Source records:
* * *
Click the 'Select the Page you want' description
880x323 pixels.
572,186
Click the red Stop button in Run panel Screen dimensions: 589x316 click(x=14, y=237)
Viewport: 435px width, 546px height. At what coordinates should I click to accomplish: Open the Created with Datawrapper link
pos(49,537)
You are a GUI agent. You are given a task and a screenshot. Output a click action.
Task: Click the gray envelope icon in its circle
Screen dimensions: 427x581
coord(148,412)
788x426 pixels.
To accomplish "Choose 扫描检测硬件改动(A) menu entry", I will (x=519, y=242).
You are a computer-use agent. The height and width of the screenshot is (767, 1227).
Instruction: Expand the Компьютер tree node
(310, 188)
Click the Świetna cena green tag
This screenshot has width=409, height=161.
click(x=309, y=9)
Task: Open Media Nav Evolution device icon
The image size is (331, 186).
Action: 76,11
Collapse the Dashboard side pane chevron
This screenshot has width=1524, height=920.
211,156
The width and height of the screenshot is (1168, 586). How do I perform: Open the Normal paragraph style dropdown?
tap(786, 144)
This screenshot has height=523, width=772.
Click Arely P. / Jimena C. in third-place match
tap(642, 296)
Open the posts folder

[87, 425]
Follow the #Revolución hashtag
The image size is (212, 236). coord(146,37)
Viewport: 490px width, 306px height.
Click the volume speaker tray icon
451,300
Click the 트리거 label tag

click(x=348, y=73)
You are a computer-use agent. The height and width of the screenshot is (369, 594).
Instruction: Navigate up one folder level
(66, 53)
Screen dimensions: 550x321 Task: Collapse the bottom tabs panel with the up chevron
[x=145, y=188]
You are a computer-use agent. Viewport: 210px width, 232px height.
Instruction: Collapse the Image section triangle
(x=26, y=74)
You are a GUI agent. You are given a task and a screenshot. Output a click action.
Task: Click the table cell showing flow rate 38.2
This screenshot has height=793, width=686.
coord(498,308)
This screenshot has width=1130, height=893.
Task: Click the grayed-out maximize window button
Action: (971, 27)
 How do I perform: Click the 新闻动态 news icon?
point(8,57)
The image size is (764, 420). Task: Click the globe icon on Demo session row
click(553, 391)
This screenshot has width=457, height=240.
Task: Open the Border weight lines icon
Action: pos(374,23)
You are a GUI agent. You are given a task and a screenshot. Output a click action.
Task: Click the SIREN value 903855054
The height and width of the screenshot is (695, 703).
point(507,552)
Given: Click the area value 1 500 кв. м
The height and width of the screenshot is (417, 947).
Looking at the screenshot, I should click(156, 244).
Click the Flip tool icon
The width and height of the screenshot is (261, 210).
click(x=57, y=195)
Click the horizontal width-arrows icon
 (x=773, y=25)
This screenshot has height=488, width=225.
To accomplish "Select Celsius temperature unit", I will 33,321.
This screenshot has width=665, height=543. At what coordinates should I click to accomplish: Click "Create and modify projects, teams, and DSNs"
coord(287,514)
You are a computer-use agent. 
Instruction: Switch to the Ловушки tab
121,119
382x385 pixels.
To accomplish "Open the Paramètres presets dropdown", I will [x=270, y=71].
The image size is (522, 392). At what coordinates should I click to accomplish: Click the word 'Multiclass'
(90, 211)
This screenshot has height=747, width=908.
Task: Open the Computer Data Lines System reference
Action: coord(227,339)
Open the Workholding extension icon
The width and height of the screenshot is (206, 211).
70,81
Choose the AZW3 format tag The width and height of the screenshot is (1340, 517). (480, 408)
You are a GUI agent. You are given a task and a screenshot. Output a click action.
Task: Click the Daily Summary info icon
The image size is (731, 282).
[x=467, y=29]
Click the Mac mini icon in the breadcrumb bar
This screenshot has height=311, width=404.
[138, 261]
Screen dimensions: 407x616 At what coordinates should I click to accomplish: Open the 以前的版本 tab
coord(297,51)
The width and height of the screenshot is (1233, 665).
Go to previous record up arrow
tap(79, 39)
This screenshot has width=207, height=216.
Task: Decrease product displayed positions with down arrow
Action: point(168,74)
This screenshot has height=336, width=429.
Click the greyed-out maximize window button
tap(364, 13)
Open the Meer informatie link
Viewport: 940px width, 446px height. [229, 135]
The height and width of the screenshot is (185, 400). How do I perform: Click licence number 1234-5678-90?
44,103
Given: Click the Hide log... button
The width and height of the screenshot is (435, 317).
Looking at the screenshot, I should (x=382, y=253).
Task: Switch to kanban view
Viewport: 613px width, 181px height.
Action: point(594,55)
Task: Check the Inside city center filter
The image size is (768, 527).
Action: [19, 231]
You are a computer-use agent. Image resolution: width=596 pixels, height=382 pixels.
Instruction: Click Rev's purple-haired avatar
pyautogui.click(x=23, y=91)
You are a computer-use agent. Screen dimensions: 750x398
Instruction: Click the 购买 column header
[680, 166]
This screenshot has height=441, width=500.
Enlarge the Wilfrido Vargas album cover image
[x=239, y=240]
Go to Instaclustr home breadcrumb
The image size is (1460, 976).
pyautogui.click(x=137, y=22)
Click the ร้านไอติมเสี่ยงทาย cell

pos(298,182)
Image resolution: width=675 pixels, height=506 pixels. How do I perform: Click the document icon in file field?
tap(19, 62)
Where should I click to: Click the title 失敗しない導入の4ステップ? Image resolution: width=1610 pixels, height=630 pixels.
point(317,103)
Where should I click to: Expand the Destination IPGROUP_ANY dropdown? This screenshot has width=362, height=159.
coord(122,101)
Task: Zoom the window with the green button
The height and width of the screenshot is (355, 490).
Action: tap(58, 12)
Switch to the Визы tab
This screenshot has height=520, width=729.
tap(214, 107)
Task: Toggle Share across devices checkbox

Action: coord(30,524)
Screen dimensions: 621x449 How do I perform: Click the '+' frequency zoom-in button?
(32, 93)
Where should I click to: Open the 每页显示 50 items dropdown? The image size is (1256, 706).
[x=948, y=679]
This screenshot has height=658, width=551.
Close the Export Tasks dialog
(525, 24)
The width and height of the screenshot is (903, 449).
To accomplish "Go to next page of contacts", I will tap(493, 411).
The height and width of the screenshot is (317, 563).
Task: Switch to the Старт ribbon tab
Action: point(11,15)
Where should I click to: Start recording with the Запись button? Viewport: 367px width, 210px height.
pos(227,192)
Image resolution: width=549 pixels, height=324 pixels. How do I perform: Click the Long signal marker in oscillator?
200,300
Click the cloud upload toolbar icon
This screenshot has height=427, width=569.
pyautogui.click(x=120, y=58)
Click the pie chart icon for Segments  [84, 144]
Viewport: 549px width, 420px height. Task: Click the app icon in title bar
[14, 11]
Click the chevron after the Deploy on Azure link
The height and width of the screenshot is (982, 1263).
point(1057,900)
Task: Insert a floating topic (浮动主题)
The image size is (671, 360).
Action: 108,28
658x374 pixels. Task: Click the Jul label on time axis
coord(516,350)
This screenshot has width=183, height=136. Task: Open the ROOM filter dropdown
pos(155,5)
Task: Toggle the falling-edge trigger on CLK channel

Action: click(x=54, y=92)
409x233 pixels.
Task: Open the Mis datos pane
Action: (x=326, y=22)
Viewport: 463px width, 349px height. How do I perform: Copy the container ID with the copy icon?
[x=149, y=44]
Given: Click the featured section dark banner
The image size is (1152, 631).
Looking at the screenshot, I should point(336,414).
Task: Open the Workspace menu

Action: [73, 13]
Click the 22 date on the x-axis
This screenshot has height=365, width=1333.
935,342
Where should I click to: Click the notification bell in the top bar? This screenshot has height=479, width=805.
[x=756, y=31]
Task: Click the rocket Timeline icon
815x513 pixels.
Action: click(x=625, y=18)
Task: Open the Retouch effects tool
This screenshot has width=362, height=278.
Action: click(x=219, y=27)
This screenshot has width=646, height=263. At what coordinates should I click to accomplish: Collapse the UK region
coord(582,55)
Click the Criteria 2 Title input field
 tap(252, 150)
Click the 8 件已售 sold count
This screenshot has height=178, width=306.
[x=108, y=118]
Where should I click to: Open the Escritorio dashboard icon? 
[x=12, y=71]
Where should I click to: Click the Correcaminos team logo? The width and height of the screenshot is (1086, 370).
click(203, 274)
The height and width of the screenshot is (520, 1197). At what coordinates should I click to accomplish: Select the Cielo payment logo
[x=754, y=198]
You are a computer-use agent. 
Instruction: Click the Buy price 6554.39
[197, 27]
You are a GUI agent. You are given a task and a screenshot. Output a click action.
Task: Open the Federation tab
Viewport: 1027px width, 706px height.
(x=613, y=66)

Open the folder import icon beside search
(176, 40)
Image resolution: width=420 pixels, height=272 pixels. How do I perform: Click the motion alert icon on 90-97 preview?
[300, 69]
* * *
WHAT TO PRODUCE:
Which lines above run from the one containing "The image size is (731, 282)." down to the one containing "The width and height of the screenshot is (1233, 665)."? Repeat exactly those, both ends included, and nothing else.

ANSWER:
The image size is (731, 282).
[x=467, y=29]
Click the Mac mini icon in the breadcrumb bar
This screenshot has height=311, width=404.
[138, 261]
Screen dimensions: 407x616 At what coordinates should I click to accomplish: Open the 以前的版本 tab
coord(297,51)
The width and height of the screenshot is (1233, 665).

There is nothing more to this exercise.